Source data:
•••••
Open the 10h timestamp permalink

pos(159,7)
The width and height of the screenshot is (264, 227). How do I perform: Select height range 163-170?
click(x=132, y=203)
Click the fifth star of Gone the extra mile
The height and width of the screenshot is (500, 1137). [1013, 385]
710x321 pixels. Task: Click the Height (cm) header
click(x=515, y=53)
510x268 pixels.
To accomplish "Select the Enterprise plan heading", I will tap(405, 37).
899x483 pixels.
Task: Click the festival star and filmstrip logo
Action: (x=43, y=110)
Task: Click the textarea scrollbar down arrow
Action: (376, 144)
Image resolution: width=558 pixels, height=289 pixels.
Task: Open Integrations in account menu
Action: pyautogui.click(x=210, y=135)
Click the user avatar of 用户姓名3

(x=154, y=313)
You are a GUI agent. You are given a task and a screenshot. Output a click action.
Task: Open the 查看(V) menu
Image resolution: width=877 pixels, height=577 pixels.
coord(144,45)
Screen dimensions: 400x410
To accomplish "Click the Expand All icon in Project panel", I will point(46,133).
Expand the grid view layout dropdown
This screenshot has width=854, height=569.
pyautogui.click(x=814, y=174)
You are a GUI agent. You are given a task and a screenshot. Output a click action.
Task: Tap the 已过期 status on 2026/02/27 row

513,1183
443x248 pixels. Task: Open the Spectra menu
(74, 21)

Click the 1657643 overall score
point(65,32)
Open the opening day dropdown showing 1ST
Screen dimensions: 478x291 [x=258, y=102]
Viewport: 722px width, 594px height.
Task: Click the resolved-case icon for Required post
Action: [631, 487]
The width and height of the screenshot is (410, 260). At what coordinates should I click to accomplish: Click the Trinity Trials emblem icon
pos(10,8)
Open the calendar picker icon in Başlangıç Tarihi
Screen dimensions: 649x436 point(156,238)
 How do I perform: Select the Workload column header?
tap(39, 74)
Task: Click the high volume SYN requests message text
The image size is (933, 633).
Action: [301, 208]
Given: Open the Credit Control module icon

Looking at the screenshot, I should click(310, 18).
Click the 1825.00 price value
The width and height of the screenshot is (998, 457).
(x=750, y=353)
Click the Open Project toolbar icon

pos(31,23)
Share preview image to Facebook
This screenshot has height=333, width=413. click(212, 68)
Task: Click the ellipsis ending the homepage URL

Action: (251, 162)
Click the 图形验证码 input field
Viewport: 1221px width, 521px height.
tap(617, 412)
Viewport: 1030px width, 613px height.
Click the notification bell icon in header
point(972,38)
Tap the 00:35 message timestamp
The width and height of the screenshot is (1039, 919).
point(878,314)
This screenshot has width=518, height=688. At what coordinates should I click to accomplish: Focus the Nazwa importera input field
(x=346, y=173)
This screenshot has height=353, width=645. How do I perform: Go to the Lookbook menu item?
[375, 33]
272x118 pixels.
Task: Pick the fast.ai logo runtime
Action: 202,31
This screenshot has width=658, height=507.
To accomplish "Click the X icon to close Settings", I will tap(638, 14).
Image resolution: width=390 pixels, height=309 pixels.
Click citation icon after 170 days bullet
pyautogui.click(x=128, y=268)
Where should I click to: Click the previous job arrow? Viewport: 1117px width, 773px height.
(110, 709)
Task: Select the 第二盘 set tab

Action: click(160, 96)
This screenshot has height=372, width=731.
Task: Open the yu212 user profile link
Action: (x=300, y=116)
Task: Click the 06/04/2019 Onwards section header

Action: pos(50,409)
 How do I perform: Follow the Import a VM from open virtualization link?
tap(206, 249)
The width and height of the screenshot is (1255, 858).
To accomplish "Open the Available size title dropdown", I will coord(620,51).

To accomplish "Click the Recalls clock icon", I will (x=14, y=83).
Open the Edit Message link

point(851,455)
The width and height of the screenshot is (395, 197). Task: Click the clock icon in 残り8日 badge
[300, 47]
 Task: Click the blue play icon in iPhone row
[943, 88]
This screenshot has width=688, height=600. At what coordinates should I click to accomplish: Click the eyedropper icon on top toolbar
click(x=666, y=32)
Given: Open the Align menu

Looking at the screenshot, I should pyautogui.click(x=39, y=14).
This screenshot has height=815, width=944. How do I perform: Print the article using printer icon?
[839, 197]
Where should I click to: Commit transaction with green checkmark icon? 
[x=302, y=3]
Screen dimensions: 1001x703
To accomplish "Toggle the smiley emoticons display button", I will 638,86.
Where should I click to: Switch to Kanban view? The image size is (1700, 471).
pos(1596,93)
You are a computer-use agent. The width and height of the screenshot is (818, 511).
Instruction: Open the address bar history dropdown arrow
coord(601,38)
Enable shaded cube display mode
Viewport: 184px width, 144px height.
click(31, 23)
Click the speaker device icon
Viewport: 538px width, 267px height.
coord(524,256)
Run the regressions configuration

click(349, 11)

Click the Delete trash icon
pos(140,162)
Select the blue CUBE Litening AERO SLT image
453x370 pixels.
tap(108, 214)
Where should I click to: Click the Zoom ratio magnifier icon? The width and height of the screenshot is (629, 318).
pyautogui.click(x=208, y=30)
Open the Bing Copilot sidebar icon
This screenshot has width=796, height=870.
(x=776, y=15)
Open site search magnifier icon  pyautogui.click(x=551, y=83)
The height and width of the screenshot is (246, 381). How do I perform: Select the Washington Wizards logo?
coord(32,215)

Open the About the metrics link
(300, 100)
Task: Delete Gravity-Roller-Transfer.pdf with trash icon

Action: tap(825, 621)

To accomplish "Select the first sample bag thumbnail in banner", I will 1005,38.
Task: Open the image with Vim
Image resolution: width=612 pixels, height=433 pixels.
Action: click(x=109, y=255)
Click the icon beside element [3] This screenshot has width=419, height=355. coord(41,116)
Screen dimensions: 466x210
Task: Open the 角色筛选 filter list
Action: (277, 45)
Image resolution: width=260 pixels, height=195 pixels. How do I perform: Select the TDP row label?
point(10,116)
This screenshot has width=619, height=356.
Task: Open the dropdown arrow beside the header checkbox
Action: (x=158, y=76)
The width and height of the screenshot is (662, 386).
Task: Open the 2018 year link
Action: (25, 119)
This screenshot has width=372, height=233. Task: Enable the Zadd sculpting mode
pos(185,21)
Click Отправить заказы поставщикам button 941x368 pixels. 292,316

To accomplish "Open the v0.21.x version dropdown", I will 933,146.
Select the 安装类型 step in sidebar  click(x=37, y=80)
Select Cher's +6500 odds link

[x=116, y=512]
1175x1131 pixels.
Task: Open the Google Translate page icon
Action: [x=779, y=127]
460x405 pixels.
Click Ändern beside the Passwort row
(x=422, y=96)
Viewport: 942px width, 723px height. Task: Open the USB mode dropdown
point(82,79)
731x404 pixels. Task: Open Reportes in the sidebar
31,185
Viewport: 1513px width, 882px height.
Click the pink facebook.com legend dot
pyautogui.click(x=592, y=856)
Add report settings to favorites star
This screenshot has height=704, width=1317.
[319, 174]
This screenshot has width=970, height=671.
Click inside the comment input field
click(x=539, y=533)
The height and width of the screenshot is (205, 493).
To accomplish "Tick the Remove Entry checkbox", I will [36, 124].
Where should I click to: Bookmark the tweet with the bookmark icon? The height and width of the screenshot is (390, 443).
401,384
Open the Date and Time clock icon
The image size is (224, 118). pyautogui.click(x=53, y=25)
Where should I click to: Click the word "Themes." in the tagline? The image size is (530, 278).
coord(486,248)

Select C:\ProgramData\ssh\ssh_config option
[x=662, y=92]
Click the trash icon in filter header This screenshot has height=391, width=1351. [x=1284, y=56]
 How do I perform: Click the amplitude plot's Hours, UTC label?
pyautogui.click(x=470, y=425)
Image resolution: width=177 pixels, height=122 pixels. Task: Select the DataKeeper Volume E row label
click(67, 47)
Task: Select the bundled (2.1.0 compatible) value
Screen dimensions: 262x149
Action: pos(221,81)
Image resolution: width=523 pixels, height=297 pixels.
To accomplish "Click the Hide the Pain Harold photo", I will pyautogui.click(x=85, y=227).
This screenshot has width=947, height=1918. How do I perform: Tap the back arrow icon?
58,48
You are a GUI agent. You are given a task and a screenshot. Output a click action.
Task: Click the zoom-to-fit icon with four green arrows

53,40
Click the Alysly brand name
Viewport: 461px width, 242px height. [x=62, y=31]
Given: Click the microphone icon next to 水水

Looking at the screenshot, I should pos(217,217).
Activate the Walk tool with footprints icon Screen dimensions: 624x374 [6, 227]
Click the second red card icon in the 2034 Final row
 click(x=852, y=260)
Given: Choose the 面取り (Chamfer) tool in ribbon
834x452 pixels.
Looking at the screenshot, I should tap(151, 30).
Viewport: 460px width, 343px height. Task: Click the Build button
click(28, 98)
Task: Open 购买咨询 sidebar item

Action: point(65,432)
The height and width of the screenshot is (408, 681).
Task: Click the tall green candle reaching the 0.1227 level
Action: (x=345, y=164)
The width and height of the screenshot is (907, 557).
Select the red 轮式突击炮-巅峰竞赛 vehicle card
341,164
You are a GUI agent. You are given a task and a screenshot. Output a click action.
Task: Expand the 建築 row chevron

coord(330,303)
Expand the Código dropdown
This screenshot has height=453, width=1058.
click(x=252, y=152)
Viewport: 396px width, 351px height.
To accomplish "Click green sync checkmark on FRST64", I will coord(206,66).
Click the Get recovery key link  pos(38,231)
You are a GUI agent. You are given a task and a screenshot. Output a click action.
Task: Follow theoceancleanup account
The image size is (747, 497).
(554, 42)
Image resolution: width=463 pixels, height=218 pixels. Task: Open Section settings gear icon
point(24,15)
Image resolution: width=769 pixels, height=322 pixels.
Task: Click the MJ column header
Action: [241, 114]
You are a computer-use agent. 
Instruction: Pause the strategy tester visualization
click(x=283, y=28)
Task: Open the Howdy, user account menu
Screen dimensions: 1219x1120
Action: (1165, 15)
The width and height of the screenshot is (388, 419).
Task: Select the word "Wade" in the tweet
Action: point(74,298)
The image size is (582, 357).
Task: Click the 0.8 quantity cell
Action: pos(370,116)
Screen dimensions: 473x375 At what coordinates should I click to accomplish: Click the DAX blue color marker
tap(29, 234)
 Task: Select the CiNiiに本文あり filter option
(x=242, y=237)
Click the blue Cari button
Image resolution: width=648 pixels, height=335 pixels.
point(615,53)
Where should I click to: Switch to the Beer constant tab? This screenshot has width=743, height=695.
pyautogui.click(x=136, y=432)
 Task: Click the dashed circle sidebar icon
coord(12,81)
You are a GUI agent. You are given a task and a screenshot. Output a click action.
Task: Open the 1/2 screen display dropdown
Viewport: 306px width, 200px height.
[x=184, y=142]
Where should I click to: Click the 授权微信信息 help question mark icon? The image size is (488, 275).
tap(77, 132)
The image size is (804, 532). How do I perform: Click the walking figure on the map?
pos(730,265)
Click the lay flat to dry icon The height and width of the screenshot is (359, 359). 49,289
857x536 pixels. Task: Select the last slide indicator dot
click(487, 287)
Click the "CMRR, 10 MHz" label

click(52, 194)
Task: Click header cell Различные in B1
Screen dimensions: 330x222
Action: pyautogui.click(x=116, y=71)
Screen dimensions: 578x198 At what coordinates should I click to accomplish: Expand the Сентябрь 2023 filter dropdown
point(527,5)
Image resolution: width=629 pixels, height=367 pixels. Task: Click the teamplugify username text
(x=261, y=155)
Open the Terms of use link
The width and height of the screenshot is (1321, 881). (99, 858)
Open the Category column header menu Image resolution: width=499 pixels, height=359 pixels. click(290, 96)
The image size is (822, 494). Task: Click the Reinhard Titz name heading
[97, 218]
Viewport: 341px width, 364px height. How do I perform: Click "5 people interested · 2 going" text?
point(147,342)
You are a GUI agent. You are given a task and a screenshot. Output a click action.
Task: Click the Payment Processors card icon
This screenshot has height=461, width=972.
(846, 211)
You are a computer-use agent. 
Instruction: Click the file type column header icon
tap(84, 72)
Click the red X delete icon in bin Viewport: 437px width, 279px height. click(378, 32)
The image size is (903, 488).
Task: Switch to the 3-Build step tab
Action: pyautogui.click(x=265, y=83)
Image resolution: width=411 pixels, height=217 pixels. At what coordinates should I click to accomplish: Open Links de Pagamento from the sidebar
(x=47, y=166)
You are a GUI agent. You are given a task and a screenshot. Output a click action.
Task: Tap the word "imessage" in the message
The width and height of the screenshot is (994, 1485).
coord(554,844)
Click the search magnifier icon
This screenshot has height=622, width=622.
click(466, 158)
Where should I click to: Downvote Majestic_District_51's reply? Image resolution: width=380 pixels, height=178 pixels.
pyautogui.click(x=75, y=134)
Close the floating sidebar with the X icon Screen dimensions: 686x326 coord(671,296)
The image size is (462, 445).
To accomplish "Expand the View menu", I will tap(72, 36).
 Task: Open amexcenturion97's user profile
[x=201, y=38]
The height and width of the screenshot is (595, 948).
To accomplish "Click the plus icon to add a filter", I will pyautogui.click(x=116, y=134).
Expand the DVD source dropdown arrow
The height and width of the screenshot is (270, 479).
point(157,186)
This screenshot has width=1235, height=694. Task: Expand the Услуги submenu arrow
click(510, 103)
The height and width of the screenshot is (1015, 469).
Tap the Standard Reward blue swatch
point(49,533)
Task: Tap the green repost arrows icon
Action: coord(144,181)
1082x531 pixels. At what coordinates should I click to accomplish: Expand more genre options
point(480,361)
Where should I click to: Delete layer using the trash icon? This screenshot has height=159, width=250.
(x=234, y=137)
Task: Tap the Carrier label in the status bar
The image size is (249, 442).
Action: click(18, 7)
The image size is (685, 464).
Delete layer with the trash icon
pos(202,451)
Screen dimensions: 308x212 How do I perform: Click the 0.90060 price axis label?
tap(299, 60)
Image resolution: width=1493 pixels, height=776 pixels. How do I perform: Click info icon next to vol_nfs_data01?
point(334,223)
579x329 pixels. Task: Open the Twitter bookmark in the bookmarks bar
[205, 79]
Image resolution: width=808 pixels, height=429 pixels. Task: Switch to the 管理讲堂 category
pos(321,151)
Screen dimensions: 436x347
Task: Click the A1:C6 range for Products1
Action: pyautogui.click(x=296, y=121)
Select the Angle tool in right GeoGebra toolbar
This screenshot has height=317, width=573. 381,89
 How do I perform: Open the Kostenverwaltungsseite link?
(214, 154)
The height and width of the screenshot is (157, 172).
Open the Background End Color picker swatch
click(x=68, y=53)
•••••
Check each line of the data above, and please copy the ones in which the string "value" occurs.

● Task result
Click the 1825.00 price value
Task: Select the bundled (2.1.0 compatible) value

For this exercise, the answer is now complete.